Education and training

A key role of the BloodMove Team is to offer education, training and guidance to the hospital on:

  • Accreditation and compliance with applicable standards and guidelines
  • Correct storage, transportation and handling of blood
  • Correct completion of all documentation
  • Emphasising  the need to report blood management incidents into the SA Health Safety and Quality incident database
  • Administration of blood and blood products to patients
  • Nurturing blood stewardship and respecting this valuable donated product.

This is an ongoing process that is standardised across all hospitals in accordance with best practice.

Stewardship and ownership

BloodMove has achieved a cultural change across regional SA on important issues such as blood-related costs, inventory management and minimising avoidable blood wastage.

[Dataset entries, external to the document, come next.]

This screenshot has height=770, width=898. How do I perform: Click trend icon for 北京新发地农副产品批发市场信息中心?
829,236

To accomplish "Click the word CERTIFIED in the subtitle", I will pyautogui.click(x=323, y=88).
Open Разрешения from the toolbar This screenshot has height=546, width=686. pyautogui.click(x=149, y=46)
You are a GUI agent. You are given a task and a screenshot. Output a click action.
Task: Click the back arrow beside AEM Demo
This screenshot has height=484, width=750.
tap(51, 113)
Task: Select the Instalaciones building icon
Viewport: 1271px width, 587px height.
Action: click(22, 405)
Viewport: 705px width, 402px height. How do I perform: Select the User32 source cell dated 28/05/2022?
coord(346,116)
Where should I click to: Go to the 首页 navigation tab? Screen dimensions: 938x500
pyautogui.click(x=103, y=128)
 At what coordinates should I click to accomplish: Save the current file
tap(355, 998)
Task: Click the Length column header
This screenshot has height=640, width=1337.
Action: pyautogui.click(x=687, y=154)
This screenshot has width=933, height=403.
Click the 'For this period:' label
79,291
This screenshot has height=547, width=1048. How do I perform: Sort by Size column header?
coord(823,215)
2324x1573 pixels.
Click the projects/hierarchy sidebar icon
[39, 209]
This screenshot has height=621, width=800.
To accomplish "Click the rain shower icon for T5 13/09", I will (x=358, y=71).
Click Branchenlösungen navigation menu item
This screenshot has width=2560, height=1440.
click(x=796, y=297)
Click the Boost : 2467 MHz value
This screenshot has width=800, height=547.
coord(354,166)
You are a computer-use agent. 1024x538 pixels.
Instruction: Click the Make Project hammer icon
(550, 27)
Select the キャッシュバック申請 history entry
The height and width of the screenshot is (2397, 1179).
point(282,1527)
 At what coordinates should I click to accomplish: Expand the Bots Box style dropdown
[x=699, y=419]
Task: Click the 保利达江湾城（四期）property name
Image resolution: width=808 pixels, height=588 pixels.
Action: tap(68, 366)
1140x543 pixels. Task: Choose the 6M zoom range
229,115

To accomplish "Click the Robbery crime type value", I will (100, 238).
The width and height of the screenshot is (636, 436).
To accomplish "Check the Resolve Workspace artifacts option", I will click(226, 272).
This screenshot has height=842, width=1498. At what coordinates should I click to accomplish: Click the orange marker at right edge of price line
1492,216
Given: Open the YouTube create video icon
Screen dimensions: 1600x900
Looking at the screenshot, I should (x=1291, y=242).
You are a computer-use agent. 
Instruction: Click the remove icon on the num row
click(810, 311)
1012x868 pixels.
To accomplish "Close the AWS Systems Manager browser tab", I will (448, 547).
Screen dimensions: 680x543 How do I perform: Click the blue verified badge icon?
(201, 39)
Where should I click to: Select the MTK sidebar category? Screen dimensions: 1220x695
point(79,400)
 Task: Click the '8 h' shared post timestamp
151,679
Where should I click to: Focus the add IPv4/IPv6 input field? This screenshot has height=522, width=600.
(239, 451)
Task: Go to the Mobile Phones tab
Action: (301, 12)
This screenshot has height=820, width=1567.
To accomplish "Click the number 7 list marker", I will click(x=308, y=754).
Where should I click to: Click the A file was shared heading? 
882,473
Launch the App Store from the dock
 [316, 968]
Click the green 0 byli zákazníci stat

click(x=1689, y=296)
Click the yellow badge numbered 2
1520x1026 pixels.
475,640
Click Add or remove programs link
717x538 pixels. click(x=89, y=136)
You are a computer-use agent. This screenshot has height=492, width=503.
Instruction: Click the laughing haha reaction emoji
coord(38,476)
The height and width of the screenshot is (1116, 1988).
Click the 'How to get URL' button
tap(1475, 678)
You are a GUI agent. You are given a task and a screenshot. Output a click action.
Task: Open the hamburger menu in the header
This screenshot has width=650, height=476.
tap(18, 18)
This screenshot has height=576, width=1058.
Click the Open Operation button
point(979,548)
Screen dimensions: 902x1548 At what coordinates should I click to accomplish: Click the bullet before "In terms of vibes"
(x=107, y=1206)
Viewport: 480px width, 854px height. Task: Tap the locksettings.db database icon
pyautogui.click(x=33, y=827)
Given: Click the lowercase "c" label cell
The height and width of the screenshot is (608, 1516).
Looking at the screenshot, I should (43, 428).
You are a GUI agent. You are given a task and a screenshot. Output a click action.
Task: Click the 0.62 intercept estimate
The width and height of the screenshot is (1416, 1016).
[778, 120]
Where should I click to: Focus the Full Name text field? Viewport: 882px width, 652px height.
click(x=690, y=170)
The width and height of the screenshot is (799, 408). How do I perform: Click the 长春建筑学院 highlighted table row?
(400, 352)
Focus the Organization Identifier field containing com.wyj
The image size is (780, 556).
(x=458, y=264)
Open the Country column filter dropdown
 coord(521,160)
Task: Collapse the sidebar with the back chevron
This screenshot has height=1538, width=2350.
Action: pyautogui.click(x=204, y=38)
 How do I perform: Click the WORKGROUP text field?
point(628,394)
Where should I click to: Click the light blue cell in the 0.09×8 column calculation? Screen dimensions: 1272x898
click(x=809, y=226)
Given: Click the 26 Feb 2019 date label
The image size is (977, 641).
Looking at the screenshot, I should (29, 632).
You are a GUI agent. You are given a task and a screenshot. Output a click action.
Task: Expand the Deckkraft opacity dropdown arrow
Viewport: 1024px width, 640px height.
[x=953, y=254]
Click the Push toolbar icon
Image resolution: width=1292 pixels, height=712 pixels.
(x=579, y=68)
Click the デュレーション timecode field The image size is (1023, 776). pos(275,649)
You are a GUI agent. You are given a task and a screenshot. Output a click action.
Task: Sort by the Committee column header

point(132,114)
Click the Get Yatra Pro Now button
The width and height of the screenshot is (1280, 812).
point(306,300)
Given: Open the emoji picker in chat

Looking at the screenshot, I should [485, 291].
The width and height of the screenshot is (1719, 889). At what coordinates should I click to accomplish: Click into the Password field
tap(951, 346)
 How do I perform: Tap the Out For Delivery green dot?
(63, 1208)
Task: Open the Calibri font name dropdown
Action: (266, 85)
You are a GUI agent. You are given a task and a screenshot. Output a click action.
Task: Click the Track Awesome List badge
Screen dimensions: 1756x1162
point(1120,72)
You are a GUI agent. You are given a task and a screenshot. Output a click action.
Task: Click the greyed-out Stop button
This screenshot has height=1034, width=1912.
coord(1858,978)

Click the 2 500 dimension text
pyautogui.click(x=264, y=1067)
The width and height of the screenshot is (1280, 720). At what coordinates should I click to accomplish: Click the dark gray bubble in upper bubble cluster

The change has been brought about by the education provided by BloodMove site visits detailing the sense of blood stewardship and ownership in their duties whilst the blood is in their possession.  CHSA hospital staff and transfusion laboratory staff now are mindful of any blood wastage and question and attempt to resolve all causes whereas in the past such wastage was accepted as unavoidable.

BloodMove has become part of normal accepted practice at sites across country South Australia. A recent highlight for the BloodMove Team and for all stakeholders was that there was only one (1) blood unit being wasted in the whole of regional SA in February 2013.  The Team even investigated that one, to see what could have been done to prevent it.